Technical Talks

View All

Why Streaming SQL? The Semantics and Challenges of Applying SQL to Unbounded Data

Micah Wylde Micah Wylde | Co-founder & CEO | Arroyo Sytems

Over the past decade Big Data systems have transitioned from bespoke query languages and code-based pipelines, to supporting SQL as their primary language. Stream processing engines have followed this trend. Most new systems primarily or exclusively use SQL.

But traditional SQL semantics require us to wait for all data to be available to compute queries like joins or aggregates, and users do not want to wait forever for their queries to return. What does it mean to apply SQL to streams of data, which may never end?

This talk will cover the two most common answers to that question and introduce the underlying elements of time-oriented SQL, including event-time and watermarks, and how these features are implemented in modern streaming engines.

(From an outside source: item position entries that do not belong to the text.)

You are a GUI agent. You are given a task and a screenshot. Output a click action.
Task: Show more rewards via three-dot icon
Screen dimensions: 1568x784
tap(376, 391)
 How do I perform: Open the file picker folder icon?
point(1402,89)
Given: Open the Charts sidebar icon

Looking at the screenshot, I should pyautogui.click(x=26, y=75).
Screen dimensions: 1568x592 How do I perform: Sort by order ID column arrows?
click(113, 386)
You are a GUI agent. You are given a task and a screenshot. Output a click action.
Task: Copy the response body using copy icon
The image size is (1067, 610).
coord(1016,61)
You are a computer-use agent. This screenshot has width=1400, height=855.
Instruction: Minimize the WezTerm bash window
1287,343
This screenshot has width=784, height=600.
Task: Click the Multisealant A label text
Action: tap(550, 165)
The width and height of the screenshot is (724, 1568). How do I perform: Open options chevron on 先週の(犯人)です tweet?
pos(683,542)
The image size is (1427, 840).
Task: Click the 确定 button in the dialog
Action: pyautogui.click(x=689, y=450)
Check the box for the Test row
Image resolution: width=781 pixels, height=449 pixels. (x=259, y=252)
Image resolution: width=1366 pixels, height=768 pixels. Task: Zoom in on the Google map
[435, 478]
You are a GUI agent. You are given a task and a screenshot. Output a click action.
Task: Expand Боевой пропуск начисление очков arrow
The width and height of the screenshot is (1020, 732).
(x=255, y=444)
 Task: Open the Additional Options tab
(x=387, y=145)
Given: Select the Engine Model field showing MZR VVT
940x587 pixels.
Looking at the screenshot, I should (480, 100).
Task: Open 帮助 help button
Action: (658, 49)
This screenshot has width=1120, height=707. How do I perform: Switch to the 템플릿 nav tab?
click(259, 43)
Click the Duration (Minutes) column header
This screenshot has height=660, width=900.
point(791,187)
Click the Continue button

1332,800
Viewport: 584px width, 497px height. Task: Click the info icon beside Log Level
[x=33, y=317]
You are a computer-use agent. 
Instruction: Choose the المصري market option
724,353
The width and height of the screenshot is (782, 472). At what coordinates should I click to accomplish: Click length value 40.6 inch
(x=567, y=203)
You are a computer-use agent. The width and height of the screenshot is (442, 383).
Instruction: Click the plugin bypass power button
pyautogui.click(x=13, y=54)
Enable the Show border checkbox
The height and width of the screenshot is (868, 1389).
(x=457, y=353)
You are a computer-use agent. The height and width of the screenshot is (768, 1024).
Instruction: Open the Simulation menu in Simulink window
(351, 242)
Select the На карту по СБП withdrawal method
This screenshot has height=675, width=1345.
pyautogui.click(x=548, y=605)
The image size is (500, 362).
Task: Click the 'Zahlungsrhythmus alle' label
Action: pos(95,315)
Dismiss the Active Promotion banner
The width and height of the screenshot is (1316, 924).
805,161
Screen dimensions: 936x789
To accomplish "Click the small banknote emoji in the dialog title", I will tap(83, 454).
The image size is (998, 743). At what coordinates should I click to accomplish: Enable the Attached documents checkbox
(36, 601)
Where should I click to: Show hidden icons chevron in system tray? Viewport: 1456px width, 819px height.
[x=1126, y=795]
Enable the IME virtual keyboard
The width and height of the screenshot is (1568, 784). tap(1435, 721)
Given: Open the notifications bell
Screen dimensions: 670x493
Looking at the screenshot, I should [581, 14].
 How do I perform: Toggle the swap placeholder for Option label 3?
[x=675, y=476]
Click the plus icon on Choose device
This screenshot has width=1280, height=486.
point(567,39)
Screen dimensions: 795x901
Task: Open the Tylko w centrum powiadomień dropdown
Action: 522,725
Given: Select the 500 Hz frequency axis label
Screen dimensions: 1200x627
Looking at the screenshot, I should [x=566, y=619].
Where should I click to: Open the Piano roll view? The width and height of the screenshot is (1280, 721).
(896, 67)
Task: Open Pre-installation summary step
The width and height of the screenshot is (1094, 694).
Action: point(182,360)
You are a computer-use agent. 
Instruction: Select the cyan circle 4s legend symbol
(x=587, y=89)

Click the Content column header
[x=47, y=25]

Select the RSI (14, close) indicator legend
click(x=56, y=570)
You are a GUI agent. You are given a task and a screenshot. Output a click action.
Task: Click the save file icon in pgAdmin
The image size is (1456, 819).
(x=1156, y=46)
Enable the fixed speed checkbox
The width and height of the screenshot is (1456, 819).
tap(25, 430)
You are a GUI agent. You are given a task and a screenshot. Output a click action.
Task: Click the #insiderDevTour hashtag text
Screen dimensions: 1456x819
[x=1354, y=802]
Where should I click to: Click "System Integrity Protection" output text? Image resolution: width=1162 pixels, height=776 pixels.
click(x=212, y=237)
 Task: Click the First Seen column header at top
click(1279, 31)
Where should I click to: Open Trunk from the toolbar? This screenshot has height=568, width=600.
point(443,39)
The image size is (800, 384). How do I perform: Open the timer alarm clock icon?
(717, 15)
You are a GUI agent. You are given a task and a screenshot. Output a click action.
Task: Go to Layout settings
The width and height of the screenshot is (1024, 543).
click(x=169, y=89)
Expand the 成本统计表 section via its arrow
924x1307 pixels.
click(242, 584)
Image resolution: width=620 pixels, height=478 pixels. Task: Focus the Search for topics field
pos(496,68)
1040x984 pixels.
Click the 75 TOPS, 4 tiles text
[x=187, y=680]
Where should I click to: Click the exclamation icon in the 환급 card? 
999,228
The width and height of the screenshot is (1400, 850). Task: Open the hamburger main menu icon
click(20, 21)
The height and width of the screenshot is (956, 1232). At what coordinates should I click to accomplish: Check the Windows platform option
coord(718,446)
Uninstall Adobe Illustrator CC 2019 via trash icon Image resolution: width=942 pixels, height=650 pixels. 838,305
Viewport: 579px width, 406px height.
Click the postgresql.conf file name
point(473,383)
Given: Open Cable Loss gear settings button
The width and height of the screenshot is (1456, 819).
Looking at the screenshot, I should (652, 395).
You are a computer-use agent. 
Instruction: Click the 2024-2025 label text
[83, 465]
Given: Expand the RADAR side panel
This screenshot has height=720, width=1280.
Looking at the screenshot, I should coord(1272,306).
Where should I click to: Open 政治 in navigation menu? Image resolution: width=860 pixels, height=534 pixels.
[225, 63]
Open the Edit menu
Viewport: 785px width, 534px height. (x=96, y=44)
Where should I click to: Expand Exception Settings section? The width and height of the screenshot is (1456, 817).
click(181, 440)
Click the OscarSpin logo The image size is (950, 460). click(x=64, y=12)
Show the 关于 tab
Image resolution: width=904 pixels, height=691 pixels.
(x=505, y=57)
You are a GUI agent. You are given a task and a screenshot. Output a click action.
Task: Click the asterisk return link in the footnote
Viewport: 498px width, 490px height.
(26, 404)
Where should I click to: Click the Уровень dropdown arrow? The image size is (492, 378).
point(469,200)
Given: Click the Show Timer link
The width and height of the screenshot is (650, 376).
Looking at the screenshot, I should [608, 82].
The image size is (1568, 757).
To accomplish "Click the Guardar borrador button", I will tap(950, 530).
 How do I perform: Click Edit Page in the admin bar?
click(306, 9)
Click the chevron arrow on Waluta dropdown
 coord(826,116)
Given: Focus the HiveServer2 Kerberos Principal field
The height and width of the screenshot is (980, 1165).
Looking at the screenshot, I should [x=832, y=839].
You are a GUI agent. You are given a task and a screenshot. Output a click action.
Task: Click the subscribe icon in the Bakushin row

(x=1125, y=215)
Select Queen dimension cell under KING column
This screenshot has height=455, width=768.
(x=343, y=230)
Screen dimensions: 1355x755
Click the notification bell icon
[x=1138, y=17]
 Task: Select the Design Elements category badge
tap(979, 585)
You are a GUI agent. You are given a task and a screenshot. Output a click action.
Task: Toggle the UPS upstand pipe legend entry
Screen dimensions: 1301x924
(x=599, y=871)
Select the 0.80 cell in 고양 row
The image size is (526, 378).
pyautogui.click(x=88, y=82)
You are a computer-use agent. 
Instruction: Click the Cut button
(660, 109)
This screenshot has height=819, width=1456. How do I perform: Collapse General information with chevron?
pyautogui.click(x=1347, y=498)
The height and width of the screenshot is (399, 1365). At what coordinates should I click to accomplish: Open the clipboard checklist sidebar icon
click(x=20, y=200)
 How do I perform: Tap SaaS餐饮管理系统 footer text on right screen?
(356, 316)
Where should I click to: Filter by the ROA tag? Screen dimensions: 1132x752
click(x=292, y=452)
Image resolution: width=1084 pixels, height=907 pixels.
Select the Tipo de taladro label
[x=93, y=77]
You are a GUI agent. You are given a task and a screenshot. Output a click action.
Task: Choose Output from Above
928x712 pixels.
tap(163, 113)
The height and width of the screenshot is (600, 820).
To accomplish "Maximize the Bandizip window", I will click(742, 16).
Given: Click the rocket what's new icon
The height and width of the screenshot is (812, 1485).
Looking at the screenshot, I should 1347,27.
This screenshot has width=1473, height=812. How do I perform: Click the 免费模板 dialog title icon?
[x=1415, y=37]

We will also cover the challenges that SQL introduces for continuously running pipelines, including the difficulty of upgrading program logic and handling application upgrades that may cause pipelines to re-plan, as well as the optimization benefits of using a declarative language like SQL.

Micah Wylde
Micah Wylde
Co-founder & CEO | Arroyo Sytems

Micah is the co-founder and CEO of Arroyo, a startup building a new open-source stream processing engine. He was previously tech lead for streaming compute at Splunk, where his team built infrastructure to manage hundreds of customer Flink pipelines, and at Lyft, where he built real-time data infra powering Lyft's dynamic pricing, ETA, and safety features. He has worked on many big data batch and streaming systems in his decade-plus career across domains including ad-tech, fraud protection, and the on-demand economy.